Cappato was indicted by Italian courts in 2019 after he assisted Fabiano Antoniani’s journey to Switzerland, although he was eventually acquitted on 23 December of the same year.
“The success of the Referendum Eutanasia Legale has been extraordinary,” he added. “It’s a sign that the public is ahead of the curve on civic rights and freedoms compared to politicians."
Supporting Cappato’s cause has been a string of celebrities and public figures, such as social media influencer Chiara Ferragni, rapper Fedez, anti-mafia campaigner Roberto Saviano, rock singer Vasco Rossi, and TV presenter Selvaggia Lucarelli.
Assisted suicide is a costly affair, with those wishing to leave the country to die in a clinic, especially in neighbouring Switzerland, having to pay approximately €10,000.
The case against Italy legalising euthanasia
Opposing the efforts of the pro-euthanasia campaigners stand the Vatican and a variety of Catholic and other organisations who have decried attempts to legalise euthanasia – heralding it the “defeat of mankind”, as stated by the head of the Italian Episcopal Conference, Gualtiero Bassetti.
“Euthanasia, and the referendum campaign which precedes it, is the denial of the value of human life in moments of extreme frailty,” Marina Casini Bandini, the president of the Italian Movement for Life, told Euronews.
The movement has been campaigning against abortion, euthanasia and IVF, alongside a variety of other social and ethical issues, since 1975, and has expressed deep concern at the prospect of a referendum on the matter.
Echoing the words of Pope Francis, she further condemned the “throwaway culture” which she sees as emblematic of contemporary society.
“People talk about self-determination, but it’s just a smokescreen,” she lamented. “It’s all part of a context of fear, ignorance, loneliness, a lack of aid, [and] a paucity of adequate responses to the real needs of the sick and their families.”
For individuals like Bandini, alongside many others in the Catholic Church - including physicians themselves - the primary emphasis should be on providing palliative care to those in need.
“When it’s impossible to cure someone, treating them remains a duty,” said anaesthetist Simone Pizzi, who supports law 38/2010’s call for palliative treatments. “We must offer the sick everything at our disposal so that their dignity can be respected and they can be free to carry on living."
Bandini concluded: “The real battle, despite its unfolding as a result of this long period of social and cultural change is to raise the value of each person, whether healthy or ill."
Will there be a referendum on Italy legalising euthanasia?
As the debate rages, the deadline for the petition's closing is Thursday (September 30). After that, the Court of Cassation will verify the signatures before the Constitutional Court checks whether it is eligible for a referendum.
At present, it seems likely that a referendum on the partial revocation of Article 579 will be held sometime next year, most probably in the spring.
Nevertheless, lawyer and constitutional expert, Marco Ladu – who himself is in favour of legal euthanasia – noted how the road to a public vote may not be as smooth as many would believe.
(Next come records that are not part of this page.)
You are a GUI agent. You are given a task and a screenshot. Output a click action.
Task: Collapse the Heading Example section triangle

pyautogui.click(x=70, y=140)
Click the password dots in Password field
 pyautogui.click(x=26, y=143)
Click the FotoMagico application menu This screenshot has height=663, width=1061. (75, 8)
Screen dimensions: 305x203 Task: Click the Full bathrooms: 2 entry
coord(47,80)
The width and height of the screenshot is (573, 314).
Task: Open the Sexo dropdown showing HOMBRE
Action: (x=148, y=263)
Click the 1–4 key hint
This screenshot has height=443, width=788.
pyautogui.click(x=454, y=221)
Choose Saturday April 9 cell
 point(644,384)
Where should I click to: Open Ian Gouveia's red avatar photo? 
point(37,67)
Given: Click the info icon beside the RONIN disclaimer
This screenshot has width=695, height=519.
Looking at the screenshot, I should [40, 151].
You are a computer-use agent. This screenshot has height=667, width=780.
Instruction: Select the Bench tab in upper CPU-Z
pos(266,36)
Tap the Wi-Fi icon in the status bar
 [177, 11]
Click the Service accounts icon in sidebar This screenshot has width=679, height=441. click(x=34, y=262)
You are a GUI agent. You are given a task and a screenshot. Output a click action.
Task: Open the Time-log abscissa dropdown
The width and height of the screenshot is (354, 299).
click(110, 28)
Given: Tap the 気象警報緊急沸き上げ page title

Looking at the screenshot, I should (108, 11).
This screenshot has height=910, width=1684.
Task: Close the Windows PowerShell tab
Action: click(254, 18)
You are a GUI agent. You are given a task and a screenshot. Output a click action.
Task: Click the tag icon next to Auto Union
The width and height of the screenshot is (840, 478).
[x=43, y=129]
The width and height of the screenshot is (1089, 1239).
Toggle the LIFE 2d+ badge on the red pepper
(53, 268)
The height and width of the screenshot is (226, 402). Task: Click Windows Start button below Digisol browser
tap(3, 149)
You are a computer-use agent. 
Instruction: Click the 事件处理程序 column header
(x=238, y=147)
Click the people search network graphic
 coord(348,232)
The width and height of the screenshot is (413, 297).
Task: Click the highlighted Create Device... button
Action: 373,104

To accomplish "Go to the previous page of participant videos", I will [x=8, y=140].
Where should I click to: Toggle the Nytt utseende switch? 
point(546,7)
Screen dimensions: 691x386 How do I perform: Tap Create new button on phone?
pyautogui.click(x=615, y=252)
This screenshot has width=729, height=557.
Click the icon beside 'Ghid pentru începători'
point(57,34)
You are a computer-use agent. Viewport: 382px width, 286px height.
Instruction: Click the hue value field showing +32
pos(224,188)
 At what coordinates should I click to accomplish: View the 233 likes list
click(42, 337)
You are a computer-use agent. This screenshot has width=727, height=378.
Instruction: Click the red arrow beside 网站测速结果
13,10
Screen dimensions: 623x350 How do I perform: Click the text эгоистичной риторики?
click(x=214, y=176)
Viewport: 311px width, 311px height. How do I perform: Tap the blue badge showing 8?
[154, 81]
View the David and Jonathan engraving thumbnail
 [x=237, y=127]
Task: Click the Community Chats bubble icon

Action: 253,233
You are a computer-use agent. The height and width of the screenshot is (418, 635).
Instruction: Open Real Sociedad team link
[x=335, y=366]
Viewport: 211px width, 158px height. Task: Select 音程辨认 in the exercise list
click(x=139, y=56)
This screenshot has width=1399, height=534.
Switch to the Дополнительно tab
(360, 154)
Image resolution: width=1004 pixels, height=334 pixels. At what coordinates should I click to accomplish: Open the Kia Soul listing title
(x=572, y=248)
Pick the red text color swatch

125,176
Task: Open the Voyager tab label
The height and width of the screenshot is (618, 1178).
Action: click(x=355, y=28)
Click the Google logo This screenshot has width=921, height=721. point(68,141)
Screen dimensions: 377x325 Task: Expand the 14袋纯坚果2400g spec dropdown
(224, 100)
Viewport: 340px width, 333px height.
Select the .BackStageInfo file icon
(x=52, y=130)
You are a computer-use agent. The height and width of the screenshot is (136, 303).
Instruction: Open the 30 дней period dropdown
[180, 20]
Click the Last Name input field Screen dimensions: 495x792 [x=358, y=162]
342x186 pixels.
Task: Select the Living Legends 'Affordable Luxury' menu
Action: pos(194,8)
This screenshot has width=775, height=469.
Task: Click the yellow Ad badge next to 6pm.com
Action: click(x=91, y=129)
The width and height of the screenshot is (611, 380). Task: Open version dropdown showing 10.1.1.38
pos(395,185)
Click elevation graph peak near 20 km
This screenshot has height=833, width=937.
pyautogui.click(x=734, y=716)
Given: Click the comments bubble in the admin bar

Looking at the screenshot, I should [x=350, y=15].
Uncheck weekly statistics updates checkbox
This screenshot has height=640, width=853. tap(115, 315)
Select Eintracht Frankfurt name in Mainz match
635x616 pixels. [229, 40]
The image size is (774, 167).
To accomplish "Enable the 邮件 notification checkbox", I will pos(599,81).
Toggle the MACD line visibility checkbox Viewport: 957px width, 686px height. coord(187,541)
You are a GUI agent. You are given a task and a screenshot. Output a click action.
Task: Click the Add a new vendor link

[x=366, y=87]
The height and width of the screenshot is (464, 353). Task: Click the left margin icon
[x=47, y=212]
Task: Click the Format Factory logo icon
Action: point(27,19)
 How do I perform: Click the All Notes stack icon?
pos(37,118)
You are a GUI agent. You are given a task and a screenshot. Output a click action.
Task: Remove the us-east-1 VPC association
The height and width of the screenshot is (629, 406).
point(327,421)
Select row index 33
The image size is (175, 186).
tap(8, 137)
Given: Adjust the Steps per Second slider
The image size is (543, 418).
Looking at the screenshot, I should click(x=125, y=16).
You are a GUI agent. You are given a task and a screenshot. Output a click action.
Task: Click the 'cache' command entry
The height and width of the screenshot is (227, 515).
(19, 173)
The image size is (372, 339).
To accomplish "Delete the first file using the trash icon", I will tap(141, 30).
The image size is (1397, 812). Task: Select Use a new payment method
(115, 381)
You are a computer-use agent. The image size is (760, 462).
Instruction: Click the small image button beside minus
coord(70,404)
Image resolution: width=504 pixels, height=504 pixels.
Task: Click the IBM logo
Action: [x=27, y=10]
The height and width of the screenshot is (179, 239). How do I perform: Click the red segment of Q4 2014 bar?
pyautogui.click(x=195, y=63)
“We mustn’t automatically assume that the referendum will meet the Constitutional Court’s conditions of eligibility,” he told Euronews. “The proposed referendum question opens the way for the decriminalisation of the murder of a consenting party in any situation, which could thus be seen as lacking the necessary balance between the various constitutional rights at hand.”
While the petition’s future – and whether it clears its biggest hurdle in the Constitutional Court – is still pending, it nonetheless represents the biggest outpouring of public support for euthanasia in Italy and has undoubtedly brought the country one step closer to its legalisation.
Even more certain is that the ongoing debate – on an issue which rocks Italy to its Catholic core – is unlikely to end any time soon.